Stored entries:
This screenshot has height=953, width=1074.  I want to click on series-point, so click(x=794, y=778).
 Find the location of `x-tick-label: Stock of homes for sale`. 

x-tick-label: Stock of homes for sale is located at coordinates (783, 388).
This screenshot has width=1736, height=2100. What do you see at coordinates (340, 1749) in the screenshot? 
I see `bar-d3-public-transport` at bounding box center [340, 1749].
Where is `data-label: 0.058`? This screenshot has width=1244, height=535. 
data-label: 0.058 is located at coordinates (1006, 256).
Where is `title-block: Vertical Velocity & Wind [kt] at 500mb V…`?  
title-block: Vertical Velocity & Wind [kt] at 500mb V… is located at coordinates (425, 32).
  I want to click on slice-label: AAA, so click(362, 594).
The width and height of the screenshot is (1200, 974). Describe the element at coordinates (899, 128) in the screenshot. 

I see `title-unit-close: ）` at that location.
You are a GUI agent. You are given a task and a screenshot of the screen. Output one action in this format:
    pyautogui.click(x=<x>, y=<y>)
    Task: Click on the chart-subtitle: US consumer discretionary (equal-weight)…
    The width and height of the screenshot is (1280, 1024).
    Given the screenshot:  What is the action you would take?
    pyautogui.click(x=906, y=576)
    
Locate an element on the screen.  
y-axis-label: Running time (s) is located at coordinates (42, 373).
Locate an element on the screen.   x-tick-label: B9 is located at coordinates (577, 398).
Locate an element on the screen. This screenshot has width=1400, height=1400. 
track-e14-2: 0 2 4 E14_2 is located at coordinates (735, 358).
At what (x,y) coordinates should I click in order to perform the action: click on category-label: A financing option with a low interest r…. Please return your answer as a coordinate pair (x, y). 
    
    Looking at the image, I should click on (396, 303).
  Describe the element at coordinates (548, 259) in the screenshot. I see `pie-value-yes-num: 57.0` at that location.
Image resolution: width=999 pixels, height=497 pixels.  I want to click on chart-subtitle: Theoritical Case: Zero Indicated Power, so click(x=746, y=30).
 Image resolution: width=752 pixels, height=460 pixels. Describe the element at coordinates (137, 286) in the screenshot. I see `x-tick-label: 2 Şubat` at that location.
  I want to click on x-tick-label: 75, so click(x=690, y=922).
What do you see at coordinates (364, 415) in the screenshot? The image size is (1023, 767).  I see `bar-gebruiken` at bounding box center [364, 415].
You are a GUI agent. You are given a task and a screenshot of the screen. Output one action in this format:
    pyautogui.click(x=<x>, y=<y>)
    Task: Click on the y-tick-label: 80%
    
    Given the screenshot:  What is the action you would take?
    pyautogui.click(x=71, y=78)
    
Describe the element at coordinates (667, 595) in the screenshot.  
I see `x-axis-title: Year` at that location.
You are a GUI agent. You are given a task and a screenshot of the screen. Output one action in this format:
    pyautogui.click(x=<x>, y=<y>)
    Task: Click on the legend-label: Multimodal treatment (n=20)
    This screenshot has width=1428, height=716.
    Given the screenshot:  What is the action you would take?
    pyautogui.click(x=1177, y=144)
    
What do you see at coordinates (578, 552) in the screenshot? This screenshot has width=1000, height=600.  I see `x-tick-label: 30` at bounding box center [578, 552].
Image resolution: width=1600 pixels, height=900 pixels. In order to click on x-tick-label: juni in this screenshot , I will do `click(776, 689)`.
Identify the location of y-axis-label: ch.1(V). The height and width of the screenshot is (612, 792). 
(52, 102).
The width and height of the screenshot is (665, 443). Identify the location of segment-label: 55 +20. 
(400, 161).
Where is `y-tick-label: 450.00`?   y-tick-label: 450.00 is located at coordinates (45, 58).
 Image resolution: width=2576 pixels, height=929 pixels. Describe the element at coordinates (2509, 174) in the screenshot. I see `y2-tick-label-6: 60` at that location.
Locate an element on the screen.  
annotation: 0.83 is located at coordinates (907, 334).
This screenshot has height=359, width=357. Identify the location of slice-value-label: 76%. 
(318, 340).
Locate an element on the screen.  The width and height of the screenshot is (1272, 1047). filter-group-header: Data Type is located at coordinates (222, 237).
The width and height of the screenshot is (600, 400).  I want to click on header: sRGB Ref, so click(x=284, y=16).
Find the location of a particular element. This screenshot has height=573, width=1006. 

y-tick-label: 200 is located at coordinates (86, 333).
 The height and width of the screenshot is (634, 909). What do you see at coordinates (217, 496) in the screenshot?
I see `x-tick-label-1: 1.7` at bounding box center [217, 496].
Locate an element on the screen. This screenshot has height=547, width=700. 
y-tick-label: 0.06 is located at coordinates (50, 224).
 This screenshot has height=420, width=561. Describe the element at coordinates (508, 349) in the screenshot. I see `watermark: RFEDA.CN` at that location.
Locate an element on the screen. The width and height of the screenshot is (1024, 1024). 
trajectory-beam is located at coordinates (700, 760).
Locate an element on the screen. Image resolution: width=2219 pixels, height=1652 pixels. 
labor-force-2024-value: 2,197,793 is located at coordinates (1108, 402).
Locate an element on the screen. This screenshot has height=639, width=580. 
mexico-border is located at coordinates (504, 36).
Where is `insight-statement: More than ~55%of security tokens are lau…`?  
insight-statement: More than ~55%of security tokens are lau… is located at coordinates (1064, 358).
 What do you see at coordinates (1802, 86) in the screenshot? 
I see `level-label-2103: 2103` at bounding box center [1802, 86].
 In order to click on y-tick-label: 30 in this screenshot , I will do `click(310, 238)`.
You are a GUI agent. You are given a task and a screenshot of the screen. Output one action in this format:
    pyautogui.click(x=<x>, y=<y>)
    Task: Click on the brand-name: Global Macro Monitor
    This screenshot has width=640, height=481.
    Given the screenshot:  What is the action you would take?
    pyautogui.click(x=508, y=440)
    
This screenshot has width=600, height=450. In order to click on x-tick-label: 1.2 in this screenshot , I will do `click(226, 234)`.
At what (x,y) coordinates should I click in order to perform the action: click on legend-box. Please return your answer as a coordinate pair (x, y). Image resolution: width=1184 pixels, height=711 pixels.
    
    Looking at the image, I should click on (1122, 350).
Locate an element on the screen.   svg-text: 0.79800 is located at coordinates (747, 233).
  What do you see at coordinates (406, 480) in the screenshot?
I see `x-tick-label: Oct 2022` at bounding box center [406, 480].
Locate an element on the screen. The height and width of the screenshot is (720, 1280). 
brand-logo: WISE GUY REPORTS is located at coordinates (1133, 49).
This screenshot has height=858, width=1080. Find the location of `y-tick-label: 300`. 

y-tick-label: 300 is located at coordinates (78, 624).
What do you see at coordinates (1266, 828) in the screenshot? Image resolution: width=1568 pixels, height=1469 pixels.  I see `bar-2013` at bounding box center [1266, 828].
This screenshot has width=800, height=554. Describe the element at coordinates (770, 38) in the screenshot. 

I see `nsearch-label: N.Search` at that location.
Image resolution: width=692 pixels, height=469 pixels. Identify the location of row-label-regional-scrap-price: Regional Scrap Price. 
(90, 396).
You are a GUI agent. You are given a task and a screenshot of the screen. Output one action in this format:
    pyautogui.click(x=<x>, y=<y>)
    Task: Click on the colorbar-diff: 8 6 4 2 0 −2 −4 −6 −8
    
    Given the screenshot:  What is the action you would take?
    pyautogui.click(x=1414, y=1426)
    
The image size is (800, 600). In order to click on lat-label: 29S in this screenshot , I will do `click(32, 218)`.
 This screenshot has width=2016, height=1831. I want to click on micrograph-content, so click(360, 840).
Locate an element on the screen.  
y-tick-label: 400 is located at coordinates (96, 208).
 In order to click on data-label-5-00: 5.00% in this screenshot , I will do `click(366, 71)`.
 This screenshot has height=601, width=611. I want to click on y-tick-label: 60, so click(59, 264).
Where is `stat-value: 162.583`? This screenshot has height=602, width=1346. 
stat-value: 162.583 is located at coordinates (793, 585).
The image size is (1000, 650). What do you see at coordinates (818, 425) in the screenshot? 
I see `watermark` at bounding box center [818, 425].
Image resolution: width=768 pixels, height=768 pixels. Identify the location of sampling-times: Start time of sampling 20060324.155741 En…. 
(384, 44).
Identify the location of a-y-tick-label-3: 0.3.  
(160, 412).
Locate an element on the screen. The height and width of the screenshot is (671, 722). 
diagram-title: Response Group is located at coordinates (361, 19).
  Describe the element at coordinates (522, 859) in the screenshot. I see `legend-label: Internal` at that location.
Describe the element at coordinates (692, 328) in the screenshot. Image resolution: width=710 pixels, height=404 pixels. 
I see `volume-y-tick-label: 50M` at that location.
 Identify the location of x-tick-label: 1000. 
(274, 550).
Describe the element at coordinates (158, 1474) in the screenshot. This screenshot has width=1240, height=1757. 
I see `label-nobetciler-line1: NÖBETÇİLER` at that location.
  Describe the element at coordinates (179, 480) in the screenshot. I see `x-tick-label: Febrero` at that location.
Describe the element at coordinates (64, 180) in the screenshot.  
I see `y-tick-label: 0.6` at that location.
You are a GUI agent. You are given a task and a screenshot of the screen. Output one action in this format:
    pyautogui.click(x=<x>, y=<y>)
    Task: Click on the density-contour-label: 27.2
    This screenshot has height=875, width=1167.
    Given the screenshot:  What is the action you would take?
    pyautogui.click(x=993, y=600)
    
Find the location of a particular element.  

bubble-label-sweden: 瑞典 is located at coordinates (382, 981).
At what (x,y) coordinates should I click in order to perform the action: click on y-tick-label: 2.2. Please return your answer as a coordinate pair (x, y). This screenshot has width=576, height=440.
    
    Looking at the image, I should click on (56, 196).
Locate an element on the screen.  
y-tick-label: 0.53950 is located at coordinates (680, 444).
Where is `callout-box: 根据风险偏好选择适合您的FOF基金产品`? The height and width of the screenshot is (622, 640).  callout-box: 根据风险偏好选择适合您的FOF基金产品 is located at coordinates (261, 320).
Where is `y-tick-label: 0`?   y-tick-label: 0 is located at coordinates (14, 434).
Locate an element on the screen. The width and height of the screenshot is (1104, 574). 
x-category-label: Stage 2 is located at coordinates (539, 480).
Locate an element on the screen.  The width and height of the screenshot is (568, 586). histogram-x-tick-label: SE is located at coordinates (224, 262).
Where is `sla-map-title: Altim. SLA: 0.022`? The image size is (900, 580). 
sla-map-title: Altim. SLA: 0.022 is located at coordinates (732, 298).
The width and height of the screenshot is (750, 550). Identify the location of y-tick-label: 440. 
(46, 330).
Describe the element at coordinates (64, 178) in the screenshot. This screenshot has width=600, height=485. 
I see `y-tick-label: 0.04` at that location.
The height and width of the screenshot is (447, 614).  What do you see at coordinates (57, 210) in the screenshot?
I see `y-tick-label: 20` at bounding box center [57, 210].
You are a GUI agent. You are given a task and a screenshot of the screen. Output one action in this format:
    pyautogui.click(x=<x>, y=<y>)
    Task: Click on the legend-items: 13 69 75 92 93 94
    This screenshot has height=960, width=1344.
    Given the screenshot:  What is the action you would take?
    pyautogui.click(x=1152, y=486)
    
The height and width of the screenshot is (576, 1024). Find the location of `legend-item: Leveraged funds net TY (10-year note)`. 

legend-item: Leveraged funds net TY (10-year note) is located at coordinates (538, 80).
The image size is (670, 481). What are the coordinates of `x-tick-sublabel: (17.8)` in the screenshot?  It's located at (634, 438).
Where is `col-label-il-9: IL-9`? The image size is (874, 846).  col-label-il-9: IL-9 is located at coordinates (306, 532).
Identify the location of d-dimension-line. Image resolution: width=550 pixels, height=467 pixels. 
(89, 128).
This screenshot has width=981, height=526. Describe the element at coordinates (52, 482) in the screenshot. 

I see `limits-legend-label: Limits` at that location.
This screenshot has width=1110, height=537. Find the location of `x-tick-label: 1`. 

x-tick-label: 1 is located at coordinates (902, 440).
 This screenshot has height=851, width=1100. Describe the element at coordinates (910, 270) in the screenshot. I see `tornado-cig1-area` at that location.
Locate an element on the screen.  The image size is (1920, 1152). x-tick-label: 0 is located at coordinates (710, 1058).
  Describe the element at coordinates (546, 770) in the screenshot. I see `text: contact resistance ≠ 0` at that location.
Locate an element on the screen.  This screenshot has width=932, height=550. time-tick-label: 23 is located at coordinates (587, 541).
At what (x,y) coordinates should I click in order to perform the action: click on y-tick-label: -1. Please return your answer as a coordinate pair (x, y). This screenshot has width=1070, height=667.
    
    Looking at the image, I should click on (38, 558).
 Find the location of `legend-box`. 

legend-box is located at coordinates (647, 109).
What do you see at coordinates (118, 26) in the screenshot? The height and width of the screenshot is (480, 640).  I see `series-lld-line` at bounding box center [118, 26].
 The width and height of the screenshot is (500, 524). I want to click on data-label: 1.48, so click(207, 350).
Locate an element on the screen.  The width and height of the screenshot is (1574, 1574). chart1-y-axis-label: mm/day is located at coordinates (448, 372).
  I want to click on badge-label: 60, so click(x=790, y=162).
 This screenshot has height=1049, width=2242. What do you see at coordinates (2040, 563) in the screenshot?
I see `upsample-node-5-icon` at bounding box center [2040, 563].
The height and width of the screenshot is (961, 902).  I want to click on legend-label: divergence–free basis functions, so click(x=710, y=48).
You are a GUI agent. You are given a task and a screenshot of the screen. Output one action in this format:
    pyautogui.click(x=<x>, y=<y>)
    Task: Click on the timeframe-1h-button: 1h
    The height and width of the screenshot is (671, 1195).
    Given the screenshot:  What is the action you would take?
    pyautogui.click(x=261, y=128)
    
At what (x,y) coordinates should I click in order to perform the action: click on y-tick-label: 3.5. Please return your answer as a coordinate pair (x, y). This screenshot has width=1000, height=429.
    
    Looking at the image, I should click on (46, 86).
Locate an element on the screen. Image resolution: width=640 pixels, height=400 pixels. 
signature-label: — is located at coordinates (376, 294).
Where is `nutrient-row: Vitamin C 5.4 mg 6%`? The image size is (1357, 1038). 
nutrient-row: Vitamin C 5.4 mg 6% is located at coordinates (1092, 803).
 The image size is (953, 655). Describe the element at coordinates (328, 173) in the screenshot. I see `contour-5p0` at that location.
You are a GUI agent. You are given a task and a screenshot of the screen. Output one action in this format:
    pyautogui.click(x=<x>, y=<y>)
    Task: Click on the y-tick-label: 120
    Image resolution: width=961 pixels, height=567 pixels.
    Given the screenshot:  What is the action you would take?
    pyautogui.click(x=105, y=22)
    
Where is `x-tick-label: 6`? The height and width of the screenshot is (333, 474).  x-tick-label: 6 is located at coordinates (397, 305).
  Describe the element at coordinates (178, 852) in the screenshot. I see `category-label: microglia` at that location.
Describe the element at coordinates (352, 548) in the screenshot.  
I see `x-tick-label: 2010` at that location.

Task to complete: Pick out each line of the items above that contains the string "series" and copy those lines.

Finished task:
This screenshot has height=953, width=1074.  I want to click on series-point, so click(x=794, y=778).
What do you see at coordinates (118, 26) in the screenshot? The height and width of the screenshot is (480, 640).  I see `series-lld-line` at bounding box center [118, 26].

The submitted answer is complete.